Instruction: Swap every "Where should I click to" in the data below for "Where do I click to", and write out all the lines again with nothing else altered.

Data items

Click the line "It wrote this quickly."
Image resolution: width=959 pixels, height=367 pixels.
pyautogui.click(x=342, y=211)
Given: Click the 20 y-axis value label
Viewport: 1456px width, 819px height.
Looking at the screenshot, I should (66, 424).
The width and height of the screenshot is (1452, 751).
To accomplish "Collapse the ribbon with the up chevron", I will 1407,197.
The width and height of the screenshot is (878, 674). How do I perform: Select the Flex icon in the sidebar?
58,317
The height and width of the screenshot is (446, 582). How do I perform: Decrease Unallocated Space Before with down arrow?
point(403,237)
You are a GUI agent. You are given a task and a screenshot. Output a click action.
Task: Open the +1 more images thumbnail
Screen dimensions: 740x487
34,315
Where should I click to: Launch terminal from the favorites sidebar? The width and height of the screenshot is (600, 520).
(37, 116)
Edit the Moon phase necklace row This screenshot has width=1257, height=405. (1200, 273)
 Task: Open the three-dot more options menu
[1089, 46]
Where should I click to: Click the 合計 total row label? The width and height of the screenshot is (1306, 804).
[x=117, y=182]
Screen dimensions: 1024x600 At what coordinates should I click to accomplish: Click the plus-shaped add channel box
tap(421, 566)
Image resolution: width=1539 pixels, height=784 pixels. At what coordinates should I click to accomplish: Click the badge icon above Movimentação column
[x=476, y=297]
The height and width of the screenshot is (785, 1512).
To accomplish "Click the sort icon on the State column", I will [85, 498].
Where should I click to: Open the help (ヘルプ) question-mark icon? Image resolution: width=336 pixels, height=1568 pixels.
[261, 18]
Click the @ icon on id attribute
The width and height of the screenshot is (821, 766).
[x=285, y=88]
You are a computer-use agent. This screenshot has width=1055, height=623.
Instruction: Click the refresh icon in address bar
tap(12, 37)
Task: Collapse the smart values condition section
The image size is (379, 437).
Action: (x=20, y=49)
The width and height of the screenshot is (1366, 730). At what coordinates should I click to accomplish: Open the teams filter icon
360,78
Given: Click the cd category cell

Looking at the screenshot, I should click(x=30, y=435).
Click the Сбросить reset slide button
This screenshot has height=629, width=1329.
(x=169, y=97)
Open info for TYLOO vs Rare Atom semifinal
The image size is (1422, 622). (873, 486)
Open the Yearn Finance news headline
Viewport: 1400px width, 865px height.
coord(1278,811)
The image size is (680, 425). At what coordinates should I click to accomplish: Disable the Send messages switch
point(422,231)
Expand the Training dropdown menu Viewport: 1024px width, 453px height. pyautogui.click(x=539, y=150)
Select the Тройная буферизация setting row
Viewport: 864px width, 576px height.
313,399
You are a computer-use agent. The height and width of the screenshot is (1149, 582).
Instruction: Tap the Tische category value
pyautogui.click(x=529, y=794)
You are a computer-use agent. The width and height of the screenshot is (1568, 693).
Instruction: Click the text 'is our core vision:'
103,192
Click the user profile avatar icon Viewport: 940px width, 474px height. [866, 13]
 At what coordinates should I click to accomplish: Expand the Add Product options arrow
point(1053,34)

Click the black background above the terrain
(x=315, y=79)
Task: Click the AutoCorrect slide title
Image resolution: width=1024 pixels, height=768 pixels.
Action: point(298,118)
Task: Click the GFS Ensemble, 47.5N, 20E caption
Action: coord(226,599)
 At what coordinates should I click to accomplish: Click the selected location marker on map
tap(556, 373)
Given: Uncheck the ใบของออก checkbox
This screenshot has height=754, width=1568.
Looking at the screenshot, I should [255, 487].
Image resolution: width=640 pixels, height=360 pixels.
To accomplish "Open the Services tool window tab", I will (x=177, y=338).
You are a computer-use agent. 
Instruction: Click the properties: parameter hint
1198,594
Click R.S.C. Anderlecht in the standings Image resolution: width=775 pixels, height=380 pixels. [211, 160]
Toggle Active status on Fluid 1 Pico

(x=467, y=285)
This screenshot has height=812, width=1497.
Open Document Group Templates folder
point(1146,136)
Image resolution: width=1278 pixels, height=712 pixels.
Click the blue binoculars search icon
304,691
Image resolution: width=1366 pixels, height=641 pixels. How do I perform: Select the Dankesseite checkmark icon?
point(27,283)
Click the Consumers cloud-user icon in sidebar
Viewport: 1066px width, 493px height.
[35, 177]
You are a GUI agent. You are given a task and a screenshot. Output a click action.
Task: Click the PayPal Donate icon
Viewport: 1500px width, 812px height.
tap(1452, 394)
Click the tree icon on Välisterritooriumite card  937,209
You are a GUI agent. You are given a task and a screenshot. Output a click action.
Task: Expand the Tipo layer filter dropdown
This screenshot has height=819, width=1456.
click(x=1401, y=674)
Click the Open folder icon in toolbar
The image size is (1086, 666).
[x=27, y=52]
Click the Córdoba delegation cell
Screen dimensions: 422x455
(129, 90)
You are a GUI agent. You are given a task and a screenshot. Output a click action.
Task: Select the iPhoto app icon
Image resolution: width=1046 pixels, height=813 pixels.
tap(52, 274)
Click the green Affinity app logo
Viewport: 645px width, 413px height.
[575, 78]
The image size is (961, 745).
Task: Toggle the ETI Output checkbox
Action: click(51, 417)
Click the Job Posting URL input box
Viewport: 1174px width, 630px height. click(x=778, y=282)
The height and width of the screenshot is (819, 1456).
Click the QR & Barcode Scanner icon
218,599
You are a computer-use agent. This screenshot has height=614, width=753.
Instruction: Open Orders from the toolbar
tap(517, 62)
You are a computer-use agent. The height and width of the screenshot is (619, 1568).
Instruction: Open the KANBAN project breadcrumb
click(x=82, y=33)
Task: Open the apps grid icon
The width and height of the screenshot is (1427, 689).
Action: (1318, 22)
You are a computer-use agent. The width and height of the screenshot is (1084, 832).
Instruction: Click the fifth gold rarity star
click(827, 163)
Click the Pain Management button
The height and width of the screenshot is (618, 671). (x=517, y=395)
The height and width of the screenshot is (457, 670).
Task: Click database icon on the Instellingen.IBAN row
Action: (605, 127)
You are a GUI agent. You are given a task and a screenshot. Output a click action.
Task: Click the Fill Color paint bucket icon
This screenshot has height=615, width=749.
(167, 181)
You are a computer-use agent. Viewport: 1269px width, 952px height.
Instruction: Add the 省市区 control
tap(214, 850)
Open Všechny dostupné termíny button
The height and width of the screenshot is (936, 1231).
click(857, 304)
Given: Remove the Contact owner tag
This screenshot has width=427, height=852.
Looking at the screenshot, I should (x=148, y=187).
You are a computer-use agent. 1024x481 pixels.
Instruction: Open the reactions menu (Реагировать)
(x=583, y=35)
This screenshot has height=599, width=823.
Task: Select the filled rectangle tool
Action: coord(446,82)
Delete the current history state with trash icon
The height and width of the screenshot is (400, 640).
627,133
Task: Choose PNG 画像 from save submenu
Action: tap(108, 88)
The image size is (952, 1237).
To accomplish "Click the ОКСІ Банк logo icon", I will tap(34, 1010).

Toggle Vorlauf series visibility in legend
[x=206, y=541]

Answer to this problem:
Click the line "It wrote this quickly."
Image resolution: width=959 pixels, height=367 pixels.
pyautogui.click(x=342, y=211)
Given: Click the 20 y-axis value label
Viewport: 1456px width, 819px height.
Looking at the screenshot, I should (66, 424).
The width and height of the screenshot is (1452, 751).
To accomplish "Collapse the ribbon with the up chevron", I will 1407,197.
The width and height of the screenshot is (878, 674). How do I perform: Select the Flex icon in the sidebar?
58,317
The height and width of the screenshot is (446, 582). How do I perform: Decrease Unallocated Space Before with down arrow?
point(403,237)
You are a GUI agent. You are given a task and a screenshot. Output a click action.
Task: Open the +1 more images thumbnail
Screen dimensions: 740x487
34,315
Where do I click to: Launch terminal from the favorites sidebar? The width and height of the screenshot is (600, 520).
(37, 116)
Edit the Moon phase necklace row This screenshot has width=1257, height=405. (1200, 273)
 Task: Open the three-dot more options menu
[1089, 46]
Where do I click to: Click the 合計 total row label? The width and height of the screenshot is (1306, 804).
[x=117, y=182]
Screen dimensions: 1024x600 At what coordinates should I click to accomplish: Click the plus-shaped add channel box
tap(421, 566)
Image resolution: width=1539 pixels, height=784 pixels. At what coordinates should I click to accomplish: Click the badge icon above Movimentação column
[x=476, y=297]
The height and width of the screenshot is (785, 1512).
To accomplish "Click the sort icon on the State column", I will [85, 498].
Where do I click to: Open the help (ヘルプ) question-mark icon? Image resolution: width=336 pixels, height=1568 pixels.
[261, 18]
Click the @ icon on id attribute
The width and height of the screenshot is (821, 766).
[x=285, y=88]
You are a computer-use agent. This screenshot has width=1055, height=623.
Instruction: Click the refresh icon in address bar
tap(12, 37)
Task: Collapse the smart values condition section
The image size is (379, 437).
Action: (x=20, y=49)
The width and height of the screenshot is (1366, 730). At what coordinates should I click to accomplish: Open the teams filter icon
360,78
Given: Click the cd category cell

Looking at the screenshot, I should click(x=30, y=435).
Click the Сбросить reset slide button
This screenshot has height=629, width=1329.
(x=169, y=97)
Open info for TYLOO vs Rare Atom semifinal
The image size is (1422, 622). (873, 486)
Open the Yearn Finance news headline
Viewport: 1400px width, 865px height.
coord(1278,811)
The image size is (680, 425). At what coordinates should I click to accomplish: Disable the Send messages switch
point(422,231)
Expand the Training dropdown menu Viewport: 1024px width, 453px height. pyautogui.click(x=539, y=150)
Select the Тройная буферизация setting row
Viewport: 864px width, 576px height.
313,399
You are a computer-use agent. The height and width of the screenshot is (1149, 582).
Instruction: Tap the Tische category value
pyautogui.click(x=529, y=794)
You are a computer-use agent. The width and height of the screenshot is (1568, 693).
Instruction: Click the text 'is our core vision:'
103,192
Click the user profile avatar icon Viewport: 940px width, 474px height. [866, 13]
 At what coordinates should I click to accomplish: Expand the Add Product options arrow
point(1053,34)

Click the black background above the terrain
(x=315, y=79)
Task: Click the AutoCorrect slide title
Image resolution: width=1024 pixels, height=768 pixels.
Action: point(298,118)
Task: Click the GFS Ensemble, 47.5N, 20E caption
Action: coord(226,599)
 At what coordinates should I click to accomplish: Click the selected location marker on map
tap(556, 373)
Given: Uncheck the ใบของออก checkbox
This screenshot has height=754, width=1568.
Looking at the screenshot, I should [255, 487].
Image resolution: width=640 pixels, height=360 pixels.
To accomplish "Open the Services tool window tab", I will (x=177, y=338).
You are a computer-use agent. 
Instruction: Click the properties: parameter hint
1198,594
Click R.S.C. Anderlecht in the standings Image resolution: width=775 pixels, height=380 pixels. [211, 160]
Toggle Active status on Fluid 1 Pico

(x=467, y=285)
This screenshot has height=812, width=1497.
Open Document Group Templates folder
point(1146,136)
Image resolution: width=1278 pixels, height=712 pixels.
Click the blue binoculars search icon
304,691
Image resolution: width=1366 pixels, height=641 pixels. How do I perform: Select the Dankesseite checkmark icon?
point(27,283)
Click the Consumers cloud-user icon in sidebar
Viewport: 1066px width, 493px height.
[35, 177]
You are a GUI agent. You are given a task and a screenshot. Output a click action.
Task: Click the PayPal Donate icon
Viewport: 1500px width, 812px height.
tap(1452, 394)
Click the tree icon on Välisterritooriumite card  937,209
You are a GUI agent. You are given a task and a screenshot. Output a click action.
Task: Expand the Tipo layer filter dropdown
This screenshot has height=819, width=1456.
click(x=1401, y=674)
Click the Open folder icon in toolbar
The image size is (1086, 666).
[x=27, y=52]
Click the Córdoba delegation cell
Screen dimensions: 422x455
(129, 90)
You are a GUI agent. You are given a task and a screenshot. Output a click action.
Task: Select the iPhoto app icon
Image resolution: width=1046 pixels, height=813 pixels.
tap(52, 274)
Click the green Affinity app logo
Viewport: 645px width, 413px height.
[575, 78]
The image size is (961, 745).
Task: Toggle the ETI Output checkbox
Action: click(51, 417)
Click the Job Posting URL input box
Viewport: 1174px width, 630px height. click(x=778, y=282)
The height and width of the screenshot is (819, 1456).
Click the QR & Barcode Scanner icon
218,599
You are a computer-use agent. This screenshot has height=614, width=753.
Instruction: Open Orders from the toolbar
tap(517, 62)
You are a computer-use agent. The height and width of the screenshot is (619, 1568).
Instruction: Open the KANBAN project breadcrumb
click(x=82, y=33)
Task: Open the apps grid icon
The width and height of the screenshot is (1427, 689).
Action: (1318, 22)
You are a computer-use agent. The width and height of the screenshot is (1084, 832).
Instruction: Click the fifth gold rarity star
click(827, 163)
Click the Pain Management button
The height and width of the screenshot is (618, 671). (x=517, y=395)
The height and width of the screenshot is (457, 670).
Task: Click database icon on the Instellingen.IBAN row
Action: (605, 127)
You are a GUI agent. You are given a task and a screenshot. Output a click action.
Task: Click the Fill Color paint bucket icon
This screenshot has height=615, width=749.
(167, 181)
You are a computer-use agent. Viewport: 1269px width, 952px height.
Instruction: Add the 省市区 control
tap(214, 850)
Open Všechny dostupné termíny button
The height and width of the screenshot is (936, 1231).
click(857, 304)
Given: Remove the Contact owner tag
This screenshot has width=427, height=852.
Looking at the screenshot, I should (x=148, y=187).
You are a computer-use agent. 1024x481 pixels.
Instruction: Open the reactions menu (Реагировать)
(x=583, y=35)
This screenshot has height=599, width=823.
Task: Select the filled rectangle tool
Action: coord(446,82)
Delete the current history state with trash icon
The height and width of the screenshot is (400, 640).
627,133
Task: Choose PNG 画像 from save submenu
Action: tap(108, 88)
The image size is (952, 1237).
To accomplish "Click the ОКСІ Банк logo icon", I will tap(34, 1010).

Toggle Vorlauf series visibility in legend
[x=206, y=541]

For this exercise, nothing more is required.